Bloom by Alisa Andrasek and Jose Sanchez from The Bartlett School of Architecture at UCL.

Phaidon's eye on the architecture world - 25.07.12

This week we look at low-rises in Beijing, Brazil's lantern house, and Yo! Sushi's new real-estate venture

Not so far pavilions  Design excellence - or something like it - is coming to central London as part of the Cultural Olympiad courtesy of lecturers at the UCL Bartlett School of Architecture. Their five pavilions, including gazeboes for growing algae in, a house formed from national flags, and Bloom (pictured), a pavilion that can be changed and rebuilt by members of the public, will begin to appear around the city from tomorrow. Look out for the gazebo in Euston Square Gardens, an urban garden of recyclable cells at Trafalgar Square, a house of flags in Parliament Square, story-telling trees in South Kensington, and a pavilion-scale tea machine at Victoria Park.

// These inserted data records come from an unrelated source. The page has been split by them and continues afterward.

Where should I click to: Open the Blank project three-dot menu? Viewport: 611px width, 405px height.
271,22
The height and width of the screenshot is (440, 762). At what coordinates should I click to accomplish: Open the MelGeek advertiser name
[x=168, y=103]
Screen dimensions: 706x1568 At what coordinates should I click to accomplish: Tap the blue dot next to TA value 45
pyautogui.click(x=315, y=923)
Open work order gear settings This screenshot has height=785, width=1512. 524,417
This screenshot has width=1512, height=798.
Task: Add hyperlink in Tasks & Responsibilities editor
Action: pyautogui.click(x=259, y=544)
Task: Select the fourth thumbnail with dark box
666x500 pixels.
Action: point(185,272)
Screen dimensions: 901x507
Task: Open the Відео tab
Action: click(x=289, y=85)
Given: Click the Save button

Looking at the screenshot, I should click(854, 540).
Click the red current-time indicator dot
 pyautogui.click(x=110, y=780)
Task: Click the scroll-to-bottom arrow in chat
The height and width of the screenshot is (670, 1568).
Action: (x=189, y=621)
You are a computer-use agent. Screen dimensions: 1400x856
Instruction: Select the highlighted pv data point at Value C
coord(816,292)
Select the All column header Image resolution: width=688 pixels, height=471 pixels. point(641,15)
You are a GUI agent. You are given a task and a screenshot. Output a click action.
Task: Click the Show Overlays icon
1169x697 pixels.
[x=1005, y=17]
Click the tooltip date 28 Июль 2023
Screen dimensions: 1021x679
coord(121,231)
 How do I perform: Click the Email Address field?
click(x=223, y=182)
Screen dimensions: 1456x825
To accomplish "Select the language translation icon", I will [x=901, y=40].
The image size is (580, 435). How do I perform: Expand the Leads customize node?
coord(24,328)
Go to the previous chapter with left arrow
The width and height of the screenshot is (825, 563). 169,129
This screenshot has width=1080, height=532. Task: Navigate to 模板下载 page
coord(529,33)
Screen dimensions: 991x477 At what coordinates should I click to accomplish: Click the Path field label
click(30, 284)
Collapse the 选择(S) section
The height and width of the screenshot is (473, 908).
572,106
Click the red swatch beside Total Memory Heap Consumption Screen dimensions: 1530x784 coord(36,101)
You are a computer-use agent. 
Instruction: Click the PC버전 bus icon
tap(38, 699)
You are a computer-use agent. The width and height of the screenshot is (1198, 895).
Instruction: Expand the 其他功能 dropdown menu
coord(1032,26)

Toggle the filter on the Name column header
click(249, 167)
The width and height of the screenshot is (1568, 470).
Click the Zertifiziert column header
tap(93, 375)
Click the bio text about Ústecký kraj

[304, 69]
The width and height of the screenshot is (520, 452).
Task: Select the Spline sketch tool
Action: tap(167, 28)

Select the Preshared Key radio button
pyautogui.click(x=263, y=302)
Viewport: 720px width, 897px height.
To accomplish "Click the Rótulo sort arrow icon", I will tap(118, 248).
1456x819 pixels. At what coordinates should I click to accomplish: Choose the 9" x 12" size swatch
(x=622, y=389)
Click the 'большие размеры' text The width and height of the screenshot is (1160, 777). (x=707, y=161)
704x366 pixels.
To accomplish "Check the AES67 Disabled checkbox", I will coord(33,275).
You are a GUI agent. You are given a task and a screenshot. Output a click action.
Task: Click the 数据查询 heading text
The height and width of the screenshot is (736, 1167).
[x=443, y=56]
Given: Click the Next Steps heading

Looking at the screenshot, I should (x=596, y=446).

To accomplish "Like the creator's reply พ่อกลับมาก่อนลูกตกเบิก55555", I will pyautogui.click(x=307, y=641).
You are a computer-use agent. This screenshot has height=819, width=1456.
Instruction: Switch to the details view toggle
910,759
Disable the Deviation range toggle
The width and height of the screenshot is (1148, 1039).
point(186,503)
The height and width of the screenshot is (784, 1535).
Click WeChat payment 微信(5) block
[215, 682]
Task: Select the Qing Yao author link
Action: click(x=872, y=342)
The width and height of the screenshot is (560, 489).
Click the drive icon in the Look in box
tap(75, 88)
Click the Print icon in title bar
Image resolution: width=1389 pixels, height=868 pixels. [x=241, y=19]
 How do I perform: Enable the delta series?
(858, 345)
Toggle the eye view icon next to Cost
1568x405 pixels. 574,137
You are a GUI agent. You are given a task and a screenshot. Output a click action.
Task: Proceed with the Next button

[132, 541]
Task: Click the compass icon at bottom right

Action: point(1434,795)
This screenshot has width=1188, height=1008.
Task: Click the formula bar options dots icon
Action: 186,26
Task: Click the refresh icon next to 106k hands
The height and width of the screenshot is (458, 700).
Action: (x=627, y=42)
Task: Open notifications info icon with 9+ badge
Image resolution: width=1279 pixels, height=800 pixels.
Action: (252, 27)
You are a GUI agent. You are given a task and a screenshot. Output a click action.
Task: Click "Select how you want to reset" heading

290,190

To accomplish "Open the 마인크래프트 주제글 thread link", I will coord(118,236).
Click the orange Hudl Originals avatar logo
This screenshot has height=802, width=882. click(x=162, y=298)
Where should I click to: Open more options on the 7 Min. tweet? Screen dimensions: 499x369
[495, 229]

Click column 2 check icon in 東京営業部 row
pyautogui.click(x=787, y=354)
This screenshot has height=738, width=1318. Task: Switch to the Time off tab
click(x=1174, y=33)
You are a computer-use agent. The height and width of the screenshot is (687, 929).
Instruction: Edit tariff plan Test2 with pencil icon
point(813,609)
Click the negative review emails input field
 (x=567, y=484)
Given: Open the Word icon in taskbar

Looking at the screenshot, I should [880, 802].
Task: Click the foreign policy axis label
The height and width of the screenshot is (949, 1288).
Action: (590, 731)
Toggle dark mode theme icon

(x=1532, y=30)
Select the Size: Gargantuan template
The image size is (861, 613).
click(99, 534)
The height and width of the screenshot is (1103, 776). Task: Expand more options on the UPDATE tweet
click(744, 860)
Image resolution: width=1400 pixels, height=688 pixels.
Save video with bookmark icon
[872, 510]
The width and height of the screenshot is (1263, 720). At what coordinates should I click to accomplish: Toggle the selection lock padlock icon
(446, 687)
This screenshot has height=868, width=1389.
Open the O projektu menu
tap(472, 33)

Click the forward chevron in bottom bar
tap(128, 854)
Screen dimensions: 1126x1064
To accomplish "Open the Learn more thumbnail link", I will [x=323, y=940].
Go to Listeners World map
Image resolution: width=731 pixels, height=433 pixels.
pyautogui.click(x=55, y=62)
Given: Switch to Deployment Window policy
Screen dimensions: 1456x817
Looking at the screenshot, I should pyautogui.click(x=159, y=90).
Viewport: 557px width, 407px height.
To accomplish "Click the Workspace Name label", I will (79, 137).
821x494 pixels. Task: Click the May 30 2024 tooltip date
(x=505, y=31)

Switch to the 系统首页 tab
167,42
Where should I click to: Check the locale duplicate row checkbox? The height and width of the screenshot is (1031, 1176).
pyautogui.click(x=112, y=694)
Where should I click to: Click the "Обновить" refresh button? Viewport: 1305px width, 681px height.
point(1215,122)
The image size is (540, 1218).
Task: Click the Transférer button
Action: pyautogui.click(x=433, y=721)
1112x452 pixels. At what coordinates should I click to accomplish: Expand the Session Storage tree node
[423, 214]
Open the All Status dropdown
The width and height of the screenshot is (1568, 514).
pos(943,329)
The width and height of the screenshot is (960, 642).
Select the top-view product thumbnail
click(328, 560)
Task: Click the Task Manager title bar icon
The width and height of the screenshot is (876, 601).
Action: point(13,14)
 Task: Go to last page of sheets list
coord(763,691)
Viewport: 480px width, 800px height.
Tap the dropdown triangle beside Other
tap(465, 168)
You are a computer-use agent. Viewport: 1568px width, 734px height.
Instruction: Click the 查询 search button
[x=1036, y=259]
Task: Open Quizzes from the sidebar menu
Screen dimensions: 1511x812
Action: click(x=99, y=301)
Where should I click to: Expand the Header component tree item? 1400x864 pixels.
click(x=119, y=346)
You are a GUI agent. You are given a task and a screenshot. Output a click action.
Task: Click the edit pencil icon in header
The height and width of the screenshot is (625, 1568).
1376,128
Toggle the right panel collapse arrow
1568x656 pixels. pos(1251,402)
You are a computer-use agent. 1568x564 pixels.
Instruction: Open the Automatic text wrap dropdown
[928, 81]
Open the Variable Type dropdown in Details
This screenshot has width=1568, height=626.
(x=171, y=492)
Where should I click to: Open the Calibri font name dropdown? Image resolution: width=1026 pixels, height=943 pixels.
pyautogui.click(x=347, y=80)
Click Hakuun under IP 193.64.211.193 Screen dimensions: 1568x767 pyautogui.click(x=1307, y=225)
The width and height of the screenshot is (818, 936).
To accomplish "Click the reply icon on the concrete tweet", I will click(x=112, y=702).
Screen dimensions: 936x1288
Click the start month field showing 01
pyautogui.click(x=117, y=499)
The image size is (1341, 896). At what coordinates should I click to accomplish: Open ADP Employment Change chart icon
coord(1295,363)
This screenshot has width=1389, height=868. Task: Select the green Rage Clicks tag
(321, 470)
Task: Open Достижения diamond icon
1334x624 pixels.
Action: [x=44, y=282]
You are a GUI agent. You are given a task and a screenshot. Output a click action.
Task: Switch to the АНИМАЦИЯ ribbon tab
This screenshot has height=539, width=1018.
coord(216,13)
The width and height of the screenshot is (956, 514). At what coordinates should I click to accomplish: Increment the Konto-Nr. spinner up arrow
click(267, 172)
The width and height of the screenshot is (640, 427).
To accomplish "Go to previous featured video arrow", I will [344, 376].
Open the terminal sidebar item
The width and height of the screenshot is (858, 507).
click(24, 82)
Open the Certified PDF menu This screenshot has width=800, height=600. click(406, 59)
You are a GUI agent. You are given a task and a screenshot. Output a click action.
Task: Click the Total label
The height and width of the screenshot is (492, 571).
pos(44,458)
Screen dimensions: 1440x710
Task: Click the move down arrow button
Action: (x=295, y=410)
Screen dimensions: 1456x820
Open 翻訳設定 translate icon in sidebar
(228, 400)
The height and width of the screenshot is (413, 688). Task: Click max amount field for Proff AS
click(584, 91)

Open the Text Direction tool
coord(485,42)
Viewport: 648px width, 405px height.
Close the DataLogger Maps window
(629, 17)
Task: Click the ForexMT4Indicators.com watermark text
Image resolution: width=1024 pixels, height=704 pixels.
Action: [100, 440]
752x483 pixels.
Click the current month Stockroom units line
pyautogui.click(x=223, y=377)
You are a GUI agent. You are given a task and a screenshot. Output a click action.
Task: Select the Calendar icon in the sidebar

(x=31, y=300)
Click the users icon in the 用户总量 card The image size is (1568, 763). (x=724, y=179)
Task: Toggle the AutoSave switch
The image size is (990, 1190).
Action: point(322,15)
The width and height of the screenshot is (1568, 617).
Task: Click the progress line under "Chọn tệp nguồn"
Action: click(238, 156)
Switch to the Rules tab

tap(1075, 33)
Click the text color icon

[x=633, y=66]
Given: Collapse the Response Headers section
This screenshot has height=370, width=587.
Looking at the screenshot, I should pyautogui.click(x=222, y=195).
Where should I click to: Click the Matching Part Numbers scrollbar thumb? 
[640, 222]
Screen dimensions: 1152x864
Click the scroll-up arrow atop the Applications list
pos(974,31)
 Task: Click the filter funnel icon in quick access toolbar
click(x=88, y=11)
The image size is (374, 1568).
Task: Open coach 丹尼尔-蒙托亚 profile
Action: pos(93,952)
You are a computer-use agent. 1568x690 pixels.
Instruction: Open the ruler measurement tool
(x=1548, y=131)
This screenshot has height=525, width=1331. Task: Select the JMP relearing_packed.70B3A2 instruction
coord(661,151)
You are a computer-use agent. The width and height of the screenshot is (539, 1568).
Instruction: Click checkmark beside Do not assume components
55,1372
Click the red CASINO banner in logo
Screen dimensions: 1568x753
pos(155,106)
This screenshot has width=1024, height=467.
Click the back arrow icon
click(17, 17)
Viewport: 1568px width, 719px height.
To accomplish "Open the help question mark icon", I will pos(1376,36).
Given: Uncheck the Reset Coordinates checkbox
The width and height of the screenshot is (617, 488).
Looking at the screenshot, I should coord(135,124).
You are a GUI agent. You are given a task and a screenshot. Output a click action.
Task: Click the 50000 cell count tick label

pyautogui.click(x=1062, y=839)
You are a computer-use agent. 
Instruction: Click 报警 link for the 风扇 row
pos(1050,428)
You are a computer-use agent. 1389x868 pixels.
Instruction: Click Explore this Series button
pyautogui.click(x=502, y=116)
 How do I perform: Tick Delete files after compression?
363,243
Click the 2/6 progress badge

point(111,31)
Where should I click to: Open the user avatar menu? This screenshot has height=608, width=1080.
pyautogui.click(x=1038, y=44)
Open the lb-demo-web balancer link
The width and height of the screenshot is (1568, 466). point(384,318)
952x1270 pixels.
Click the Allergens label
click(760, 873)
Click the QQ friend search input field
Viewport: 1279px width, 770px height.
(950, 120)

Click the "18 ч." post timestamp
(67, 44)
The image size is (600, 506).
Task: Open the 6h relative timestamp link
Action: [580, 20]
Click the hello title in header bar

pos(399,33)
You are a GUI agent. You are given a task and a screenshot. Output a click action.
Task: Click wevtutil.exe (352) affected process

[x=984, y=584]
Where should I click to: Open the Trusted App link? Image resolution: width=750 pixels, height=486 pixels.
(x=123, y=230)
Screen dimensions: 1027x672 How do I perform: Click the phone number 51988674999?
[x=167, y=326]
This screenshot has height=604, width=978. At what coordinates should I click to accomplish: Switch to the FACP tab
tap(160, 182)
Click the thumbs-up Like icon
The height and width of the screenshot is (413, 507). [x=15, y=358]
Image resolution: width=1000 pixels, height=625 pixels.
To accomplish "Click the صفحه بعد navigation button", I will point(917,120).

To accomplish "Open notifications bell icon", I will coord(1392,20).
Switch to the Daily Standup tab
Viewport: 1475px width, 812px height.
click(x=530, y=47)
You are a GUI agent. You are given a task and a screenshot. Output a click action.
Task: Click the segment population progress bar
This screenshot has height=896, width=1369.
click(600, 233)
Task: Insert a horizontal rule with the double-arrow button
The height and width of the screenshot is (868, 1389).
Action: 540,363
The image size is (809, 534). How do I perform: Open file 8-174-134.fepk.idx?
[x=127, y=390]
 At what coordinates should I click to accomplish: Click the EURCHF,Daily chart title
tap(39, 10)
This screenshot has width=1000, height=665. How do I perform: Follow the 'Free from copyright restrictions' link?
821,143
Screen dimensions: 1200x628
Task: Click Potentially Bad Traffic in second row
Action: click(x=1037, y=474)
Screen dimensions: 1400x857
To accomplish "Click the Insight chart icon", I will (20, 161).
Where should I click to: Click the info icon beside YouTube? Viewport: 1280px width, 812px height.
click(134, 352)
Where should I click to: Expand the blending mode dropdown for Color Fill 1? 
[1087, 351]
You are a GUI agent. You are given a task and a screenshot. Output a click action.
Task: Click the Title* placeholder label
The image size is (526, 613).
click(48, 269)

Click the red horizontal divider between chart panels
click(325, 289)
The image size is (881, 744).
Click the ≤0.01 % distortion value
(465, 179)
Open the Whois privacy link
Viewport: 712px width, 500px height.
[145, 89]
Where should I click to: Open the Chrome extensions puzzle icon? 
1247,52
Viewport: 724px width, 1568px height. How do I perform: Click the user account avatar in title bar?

China eschews skyscrapers  International firm Atkins has got the thumbs up for a surprisingly low-rise development in Beijing. The architects' aim was to create a streetscape akin to London's Soho, for this is the new National Advertising Industry Park, to be built near the Central Business District. As such, it's aimed at creative agencies, and comprises more than 30 buildings - many of them just a few storeys tall - sitting on the banks of the Tonghui River.

 

Beijing's National Advertising Industry Park
Beijing's National Advertising Industry Park

Fresh talent for the arts  David Kohn Architects, which won the 2009 Young Architect of the Year, is about as close to the arts and architecture sector as it's possible to get. Projects include a rooftop pavilion for the Architecture Foundation, a community arts centre in East London, and a restaurant for the Royal Academy of Arts. Now it's added another arts-related project to its portfolio with the conversion of a disused sweet factory in Hackney Wick, east London into an arts centre called the White Building.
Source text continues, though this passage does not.